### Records
+ + + +
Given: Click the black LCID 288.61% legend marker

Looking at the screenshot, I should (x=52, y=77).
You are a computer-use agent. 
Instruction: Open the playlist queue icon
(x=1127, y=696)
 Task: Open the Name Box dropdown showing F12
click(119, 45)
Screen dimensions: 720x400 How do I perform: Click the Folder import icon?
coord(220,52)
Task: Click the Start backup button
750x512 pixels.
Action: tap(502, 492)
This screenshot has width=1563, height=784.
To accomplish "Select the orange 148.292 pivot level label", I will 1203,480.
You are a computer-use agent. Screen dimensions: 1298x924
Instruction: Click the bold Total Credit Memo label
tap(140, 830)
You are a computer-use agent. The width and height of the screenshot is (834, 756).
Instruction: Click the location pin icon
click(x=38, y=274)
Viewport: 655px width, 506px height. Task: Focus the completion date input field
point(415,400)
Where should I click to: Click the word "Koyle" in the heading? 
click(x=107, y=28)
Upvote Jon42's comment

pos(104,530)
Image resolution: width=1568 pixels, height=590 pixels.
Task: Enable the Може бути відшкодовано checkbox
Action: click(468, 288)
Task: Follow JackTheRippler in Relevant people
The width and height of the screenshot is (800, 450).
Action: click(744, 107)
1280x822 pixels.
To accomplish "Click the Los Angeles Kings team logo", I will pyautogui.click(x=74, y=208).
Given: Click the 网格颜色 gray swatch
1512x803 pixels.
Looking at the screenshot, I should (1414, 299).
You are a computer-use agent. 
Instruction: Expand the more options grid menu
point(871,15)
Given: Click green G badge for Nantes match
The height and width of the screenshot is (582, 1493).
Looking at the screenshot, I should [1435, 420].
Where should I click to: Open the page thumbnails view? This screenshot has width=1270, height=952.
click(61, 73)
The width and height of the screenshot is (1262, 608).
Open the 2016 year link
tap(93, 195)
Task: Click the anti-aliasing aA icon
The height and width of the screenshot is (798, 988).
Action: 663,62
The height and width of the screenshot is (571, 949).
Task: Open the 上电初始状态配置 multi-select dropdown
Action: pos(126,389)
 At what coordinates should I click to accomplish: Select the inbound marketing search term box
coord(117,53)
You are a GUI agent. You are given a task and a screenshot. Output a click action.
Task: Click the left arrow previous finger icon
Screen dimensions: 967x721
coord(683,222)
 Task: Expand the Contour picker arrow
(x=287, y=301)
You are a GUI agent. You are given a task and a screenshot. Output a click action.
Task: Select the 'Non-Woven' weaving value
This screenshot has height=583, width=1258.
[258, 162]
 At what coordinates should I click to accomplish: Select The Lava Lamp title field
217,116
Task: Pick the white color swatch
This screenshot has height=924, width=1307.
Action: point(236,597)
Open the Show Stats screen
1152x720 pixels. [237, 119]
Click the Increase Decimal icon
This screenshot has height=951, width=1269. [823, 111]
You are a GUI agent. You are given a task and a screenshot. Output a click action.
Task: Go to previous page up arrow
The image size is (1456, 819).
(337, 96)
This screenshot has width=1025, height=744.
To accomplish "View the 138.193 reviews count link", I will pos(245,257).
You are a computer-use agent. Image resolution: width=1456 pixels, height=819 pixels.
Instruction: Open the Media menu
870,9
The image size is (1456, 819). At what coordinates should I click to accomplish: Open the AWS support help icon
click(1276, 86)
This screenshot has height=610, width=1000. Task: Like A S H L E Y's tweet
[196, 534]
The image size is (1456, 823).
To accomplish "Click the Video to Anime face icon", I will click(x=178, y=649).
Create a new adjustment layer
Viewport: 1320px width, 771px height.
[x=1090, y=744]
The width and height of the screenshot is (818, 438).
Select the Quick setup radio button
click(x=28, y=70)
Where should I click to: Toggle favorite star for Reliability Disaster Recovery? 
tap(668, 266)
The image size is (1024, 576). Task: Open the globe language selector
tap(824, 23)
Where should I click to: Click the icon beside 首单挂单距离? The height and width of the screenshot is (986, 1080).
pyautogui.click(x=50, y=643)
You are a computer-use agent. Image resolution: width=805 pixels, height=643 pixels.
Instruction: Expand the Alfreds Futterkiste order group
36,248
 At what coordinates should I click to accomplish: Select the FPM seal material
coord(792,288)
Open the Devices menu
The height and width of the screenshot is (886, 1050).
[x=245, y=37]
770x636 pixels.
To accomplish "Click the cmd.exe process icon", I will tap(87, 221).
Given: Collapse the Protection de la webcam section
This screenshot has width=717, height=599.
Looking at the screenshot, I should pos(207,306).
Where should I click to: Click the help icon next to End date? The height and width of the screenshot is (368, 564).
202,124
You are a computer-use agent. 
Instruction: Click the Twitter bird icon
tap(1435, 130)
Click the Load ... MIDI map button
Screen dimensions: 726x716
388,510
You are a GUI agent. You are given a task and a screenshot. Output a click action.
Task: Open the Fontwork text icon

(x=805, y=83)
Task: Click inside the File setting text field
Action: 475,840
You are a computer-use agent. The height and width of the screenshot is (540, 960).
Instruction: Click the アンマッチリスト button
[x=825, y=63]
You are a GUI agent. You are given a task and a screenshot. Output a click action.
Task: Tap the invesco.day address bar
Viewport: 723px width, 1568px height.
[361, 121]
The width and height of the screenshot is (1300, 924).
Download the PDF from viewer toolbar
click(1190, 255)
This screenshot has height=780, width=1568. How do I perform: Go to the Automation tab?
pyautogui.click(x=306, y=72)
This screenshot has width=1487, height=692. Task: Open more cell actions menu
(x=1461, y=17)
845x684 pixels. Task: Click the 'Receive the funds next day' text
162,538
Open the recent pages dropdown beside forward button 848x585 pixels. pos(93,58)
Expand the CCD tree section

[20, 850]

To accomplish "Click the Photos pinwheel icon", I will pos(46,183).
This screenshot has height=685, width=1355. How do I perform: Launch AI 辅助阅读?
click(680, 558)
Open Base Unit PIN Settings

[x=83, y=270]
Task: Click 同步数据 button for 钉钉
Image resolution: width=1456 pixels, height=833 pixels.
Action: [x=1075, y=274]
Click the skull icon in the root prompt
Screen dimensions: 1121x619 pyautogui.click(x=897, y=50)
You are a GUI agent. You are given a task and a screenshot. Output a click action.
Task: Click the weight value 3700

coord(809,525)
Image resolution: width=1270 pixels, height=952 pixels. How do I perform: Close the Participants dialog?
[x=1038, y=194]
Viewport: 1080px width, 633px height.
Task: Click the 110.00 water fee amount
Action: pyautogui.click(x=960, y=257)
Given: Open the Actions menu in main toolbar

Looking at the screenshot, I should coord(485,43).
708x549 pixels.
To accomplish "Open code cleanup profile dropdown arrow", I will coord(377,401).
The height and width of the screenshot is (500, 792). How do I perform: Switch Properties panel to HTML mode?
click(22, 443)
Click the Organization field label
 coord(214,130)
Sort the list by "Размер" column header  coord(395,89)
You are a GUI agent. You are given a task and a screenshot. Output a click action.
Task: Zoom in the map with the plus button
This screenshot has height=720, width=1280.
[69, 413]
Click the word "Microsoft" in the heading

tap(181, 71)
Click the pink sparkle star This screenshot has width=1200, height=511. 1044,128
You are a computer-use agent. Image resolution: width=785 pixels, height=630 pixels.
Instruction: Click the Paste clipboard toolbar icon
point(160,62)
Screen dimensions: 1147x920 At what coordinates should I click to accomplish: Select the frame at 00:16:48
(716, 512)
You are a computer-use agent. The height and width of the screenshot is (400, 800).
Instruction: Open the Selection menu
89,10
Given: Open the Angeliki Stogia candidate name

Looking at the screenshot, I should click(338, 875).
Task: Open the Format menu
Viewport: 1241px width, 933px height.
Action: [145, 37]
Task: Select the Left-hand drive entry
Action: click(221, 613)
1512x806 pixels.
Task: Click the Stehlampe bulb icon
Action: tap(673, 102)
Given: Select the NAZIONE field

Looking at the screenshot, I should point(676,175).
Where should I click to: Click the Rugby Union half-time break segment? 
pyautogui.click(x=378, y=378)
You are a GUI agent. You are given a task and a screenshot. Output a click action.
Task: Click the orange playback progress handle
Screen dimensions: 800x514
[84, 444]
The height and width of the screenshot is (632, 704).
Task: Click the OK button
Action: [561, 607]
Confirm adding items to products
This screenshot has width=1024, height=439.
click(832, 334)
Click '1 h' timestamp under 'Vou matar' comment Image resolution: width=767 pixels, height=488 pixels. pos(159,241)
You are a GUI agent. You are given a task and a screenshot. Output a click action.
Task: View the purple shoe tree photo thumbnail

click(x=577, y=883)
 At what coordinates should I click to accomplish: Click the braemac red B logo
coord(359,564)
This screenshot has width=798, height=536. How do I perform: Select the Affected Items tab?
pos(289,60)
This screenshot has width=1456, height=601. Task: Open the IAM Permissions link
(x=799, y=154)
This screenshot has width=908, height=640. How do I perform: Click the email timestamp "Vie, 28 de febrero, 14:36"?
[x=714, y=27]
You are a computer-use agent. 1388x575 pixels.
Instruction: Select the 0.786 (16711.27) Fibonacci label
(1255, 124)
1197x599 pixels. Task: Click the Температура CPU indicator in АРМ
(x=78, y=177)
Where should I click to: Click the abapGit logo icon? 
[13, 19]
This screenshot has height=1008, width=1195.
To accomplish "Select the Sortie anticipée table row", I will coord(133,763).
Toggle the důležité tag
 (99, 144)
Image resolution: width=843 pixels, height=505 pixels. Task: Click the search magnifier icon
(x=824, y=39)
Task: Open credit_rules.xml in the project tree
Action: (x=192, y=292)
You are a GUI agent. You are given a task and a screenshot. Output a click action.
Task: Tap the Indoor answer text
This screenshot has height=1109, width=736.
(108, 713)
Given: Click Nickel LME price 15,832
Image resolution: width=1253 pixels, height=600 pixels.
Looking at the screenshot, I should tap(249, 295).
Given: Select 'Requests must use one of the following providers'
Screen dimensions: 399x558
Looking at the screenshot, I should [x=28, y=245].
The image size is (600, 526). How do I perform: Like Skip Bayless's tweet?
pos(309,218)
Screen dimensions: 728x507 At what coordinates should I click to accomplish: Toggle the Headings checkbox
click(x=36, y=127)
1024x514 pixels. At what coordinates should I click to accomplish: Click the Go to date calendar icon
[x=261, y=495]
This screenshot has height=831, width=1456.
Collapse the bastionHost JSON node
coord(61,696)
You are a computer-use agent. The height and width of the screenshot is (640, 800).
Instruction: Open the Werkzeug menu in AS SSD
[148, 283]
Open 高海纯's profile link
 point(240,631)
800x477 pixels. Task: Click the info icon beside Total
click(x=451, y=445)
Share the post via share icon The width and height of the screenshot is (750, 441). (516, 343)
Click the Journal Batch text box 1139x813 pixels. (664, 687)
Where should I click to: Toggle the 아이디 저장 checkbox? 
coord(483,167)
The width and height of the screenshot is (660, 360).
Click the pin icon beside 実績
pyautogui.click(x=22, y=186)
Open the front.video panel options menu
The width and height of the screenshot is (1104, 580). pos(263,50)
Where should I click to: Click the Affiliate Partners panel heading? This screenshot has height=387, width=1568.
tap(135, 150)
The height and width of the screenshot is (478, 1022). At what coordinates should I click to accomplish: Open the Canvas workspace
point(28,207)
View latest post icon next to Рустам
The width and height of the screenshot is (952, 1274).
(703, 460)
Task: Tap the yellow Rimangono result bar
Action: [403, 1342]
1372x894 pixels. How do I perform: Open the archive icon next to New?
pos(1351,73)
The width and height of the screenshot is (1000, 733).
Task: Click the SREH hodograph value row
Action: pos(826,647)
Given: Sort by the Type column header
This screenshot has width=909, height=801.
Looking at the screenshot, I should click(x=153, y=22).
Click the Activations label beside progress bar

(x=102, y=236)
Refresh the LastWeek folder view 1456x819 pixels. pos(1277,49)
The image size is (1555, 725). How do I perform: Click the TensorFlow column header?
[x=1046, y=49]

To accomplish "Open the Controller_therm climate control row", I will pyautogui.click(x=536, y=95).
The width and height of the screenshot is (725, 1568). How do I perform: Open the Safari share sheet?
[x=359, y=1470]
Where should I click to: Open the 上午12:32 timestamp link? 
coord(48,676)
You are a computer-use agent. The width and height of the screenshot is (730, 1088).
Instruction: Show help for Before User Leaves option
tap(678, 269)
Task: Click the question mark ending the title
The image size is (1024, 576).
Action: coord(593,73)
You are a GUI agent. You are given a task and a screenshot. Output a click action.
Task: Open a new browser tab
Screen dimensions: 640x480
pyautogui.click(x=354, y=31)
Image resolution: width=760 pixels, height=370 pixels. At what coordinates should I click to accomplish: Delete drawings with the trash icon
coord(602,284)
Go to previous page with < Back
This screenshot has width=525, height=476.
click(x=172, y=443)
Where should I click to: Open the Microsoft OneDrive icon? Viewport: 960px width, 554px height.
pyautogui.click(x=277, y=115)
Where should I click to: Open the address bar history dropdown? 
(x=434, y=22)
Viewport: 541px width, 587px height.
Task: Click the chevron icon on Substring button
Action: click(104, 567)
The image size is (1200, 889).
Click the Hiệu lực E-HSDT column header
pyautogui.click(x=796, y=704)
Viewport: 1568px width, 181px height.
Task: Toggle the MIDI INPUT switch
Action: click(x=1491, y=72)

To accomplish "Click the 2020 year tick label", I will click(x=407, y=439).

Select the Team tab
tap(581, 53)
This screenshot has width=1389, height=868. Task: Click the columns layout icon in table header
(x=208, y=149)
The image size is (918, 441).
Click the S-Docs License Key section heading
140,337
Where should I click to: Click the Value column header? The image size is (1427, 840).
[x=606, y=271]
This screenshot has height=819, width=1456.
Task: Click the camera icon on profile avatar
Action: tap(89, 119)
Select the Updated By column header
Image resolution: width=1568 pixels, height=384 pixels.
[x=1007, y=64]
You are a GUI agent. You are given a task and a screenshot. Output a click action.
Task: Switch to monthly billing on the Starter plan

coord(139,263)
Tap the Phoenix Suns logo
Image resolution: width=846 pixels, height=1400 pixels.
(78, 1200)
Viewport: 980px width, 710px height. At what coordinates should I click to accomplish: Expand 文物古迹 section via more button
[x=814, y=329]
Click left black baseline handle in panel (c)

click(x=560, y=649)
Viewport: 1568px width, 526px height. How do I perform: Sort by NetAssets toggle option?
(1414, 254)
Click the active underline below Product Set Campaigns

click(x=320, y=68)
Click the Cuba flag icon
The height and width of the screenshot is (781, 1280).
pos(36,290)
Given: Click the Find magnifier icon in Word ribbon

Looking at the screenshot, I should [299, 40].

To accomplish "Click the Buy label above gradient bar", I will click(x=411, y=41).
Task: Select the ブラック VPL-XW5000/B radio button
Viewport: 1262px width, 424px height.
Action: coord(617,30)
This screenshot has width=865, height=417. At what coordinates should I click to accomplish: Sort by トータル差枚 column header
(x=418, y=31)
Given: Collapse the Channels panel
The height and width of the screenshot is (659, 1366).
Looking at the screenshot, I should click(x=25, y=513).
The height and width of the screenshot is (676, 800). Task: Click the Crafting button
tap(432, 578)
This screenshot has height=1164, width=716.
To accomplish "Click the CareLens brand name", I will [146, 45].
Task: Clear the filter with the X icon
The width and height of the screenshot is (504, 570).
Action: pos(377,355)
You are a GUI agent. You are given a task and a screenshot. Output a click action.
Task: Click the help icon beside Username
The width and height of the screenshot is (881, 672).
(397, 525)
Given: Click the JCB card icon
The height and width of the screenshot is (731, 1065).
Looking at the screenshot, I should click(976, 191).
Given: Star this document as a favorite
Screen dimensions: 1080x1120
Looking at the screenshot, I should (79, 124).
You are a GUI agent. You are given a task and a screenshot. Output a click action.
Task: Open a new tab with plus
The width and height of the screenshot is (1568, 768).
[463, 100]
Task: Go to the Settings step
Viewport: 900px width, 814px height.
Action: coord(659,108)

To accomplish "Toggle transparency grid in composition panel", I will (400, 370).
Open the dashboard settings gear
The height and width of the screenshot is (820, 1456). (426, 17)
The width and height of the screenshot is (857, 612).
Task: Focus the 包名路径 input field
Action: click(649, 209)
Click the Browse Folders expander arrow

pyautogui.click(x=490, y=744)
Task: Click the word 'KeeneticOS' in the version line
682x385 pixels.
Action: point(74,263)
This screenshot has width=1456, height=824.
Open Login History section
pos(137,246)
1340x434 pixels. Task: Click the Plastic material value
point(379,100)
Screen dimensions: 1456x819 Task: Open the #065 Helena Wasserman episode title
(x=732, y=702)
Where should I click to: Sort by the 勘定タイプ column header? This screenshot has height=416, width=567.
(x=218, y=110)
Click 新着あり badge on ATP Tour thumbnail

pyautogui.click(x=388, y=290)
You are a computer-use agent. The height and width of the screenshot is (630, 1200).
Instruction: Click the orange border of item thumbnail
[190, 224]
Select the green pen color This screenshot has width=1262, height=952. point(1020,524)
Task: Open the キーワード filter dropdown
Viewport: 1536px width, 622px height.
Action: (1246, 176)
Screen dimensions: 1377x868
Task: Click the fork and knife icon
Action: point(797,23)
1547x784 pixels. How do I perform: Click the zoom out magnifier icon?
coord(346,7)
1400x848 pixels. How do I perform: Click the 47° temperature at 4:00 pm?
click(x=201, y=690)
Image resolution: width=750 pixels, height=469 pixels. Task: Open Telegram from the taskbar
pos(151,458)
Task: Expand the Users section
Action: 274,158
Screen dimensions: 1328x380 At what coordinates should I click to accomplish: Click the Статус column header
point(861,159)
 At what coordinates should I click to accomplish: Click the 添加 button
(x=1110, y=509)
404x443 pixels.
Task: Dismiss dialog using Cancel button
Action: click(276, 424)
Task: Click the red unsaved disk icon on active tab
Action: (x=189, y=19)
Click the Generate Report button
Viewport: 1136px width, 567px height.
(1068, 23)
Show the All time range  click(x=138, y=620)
+ + + +
Print the part of the records that opens with the line containing "1400x848 pixels. How" and closes with the line containing "Action: 274,158", reproducing those lines exactly as they appear.

### Answer to the task
1400x848 pixels. How do I perform: Click the 47° temperature at 4:00 pm?
click(x=201, y=690)
Image resolution: width=750 pixels, height=469 pixels. Task: Open Telegram from the taskbar
pos(151,458)
Task: Expand the Users section
Action: 274,158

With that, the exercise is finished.